Keep it simple. Buonomano has been a big proponent of using simple in vitro systems to study the full complexity of the brain’s billions of neurons and thousands of circuits. “I argue that if you look at circuits in your brain as little computational devices that can learn and pick up patterns, then one of the most valuable tools is cultures of mammalian cortical circuits that are set to learn and pick up patterns,” he says. Buonomano has used such in vitro models—of mouse and rat brain slices—to ask whether these neural circuits are able to learn to tell time upon repeated exposure to intervals in the range of 50 to 500 milliseconds presented as light stimulation. In a 2010 study and in a paper in Neuron published this June, the lab demonstrated that the answer is yes. The neural circuits sense and adapt to the sensory world around them, learning to anticipate the timing of the light exposure and revealing the intrinsic ability to tell time. “These studies provide strong support for the notion that timing is a general computation that neurons and neural circuits evolved to do,” says Buonomano.
Two views of time. “In the field of timing, there are two general views,” says Buonomano. “One is the ‘dedicated model’ that proposes a central clock in the brain, in the same way that a computer or smartphone has a timer chip whose job it is to tell time and govern the timing of other functions like the stopwatch or alarm clock. The second, the ‘intrinsic model,’ says that timing is such an important task that it doesn’t make sense to have a dedicated part of the brain that tells time but that all of the circuits in the brain can tell time. . . . Over the past 10 years, the field has definitely embraced the intrinsic timing model more and more, and that’s been a really rewarding process to participate in.”
Keeping it small. “My philosophy in managing a lab has always been to keep it small. I have not had more than three or four people in the lab and, right or wrong, that’s been a conscious decision from the start. That has helped me initially to continue to do experiments and, more recently, to continue doing computational and theoretical work. Staying active, I think, is a better way to do science, as opposed to too much grant writing. The advice many of us get is to have as big a lab as possible because you don’t know which projects will work out. But, in a way, it’s easier to run a smaller lab and to have fewer grants and to continue doing science yourself.”

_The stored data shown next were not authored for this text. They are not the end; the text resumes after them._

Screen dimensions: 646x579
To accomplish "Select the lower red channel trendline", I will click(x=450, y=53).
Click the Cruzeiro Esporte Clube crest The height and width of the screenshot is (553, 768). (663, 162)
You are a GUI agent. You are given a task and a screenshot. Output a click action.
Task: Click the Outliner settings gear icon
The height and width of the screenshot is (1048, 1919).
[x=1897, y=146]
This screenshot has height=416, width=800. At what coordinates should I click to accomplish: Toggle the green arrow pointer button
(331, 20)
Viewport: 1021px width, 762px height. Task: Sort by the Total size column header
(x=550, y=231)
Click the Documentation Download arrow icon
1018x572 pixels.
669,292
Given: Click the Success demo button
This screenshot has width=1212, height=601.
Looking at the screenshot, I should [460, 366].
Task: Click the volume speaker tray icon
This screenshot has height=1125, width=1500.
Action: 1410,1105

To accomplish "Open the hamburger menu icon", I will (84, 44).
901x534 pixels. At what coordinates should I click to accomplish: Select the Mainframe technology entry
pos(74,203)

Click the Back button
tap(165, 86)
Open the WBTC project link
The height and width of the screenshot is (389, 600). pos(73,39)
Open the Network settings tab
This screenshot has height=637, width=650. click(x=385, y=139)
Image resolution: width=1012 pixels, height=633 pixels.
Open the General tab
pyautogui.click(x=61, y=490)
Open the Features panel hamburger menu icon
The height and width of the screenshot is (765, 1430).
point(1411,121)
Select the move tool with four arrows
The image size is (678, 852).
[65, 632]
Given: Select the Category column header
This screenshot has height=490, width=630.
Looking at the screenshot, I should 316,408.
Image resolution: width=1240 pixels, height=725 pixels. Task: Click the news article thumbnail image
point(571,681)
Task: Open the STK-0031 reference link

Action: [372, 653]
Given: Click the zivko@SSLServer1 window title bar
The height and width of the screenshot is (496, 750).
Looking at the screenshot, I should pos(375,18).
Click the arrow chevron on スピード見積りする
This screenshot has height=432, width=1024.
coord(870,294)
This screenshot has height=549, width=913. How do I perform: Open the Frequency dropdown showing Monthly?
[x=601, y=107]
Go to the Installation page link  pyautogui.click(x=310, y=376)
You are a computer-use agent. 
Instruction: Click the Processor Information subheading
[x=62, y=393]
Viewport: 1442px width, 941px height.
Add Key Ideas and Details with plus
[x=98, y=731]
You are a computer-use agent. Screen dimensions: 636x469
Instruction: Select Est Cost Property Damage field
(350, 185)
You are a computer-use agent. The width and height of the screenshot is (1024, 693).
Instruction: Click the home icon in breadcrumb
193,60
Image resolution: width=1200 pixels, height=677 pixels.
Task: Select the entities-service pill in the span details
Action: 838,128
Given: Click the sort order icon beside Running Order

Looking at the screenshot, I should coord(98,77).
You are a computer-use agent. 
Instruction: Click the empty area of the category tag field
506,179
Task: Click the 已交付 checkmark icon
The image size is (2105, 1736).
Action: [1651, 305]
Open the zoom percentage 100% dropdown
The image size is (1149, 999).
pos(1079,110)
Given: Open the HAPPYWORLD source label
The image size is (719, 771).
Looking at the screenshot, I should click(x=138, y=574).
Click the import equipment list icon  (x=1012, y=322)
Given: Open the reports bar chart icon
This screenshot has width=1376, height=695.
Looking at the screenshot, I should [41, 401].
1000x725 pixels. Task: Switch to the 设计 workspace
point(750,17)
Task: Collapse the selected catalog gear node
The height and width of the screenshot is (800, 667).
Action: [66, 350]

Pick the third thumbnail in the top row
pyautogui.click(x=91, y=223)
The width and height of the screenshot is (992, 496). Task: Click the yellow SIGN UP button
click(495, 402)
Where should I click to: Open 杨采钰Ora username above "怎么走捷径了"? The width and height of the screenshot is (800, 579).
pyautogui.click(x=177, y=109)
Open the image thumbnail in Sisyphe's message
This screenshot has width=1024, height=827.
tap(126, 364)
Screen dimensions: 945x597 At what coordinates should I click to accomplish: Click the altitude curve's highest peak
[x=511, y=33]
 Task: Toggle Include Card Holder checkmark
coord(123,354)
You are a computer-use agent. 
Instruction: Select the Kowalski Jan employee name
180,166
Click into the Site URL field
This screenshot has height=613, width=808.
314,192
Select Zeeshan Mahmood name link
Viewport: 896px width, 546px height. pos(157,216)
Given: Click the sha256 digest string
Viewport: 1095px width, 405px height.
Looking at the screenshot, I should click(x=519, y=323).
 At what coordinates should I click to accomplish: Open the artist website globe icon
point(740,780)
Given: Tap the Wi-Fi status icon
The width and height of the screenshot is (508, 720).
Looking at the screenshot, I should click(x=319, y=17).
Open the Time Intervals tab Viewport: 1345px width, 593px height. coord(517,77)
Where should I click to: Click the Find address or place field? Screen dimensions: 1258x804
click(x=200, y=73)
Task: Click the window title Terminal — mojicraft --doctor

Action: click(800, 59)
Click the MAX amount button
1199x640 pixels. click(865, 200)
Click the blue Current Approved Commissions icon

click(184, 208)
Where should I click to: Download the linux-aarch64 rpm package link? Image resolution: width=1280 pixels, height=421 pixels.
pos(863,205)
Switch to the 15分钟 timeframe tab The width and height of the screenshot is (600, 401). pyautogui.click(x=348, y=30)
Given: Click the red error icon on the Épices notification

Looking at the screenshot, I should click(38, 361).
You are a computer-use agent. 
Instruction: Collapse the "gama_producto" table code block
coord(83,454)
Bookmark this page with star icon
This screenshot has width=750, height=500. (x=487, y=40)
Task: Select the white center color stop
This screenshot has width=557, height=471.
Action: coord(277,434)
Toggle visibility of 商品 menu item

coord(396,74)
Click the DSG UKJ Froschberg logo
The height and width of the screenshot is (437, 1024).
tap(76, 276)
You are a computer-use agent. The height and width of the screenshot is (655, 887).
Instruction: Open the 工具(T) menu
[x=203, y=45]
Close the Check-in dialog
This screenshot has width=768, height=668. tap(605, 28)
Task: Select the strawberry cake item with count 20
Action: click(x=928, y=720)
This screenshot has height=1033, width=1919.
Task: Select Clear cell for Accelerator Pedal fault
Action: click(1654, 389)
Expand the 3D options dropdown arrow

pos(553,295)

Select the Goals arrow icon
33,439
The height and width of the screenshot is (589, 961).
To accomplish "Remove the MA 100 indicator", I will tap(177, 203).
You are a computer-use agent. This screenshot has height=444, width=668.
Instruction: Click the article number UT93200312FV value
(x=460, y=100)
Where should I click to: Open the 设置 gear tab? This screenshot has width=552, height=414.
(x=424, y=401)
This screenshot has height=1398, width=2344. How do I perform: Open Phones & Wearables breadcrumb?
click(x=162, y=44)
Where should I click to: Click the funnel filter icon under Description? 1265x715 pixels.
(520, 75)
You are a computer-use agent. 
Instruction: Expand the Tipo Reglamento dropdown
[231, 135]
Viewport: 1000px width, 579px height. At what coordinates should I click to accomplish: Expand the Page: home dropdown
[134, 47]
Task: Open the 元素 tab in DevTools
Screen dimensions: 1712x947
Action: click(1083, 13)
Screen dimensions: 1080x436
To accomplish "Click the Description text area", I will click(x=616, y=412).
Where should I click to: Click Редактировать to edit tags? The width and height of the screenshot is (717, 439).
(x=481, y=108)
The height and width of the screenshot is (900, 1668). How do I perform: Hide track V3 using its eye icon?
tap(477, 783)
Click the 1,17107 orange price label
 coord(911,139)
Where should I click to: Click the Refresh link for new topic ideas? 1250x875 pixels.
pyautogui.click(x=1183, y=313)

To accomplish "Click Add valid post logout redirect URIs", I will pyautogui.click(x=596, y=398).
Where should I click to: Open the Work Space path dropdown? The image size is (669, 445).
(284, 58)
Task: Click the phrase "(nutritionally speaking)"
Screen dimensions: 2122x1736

- Demonstrated long-term associative plasticity at synapses between sensory and motor neurons
- Using neuronal circuit modeling, demonstrated that neurons discriminate between time intervals and durations, providing evidence that individual neurons can tell time.
- With colleagues, developed the first neural network models of timing, and computational models now referred to as reservoir computing
- Along with colleagues, established that neurons are able to discriminate between short time intervals through perceptual learning, but that learning does not generalize to novel intervals
- Showed that short-term synaptic plasticity allows neural network models to distinguish temporal intervals and patterns
- Demonstrated that even cortical circuits in a dish can—in a sense—learn to keep time.
- Established that it is possible to tame chaos in recurrent neural network models by tuning the recurrent synaptic weights, which allows for the robust encoding of time and memories.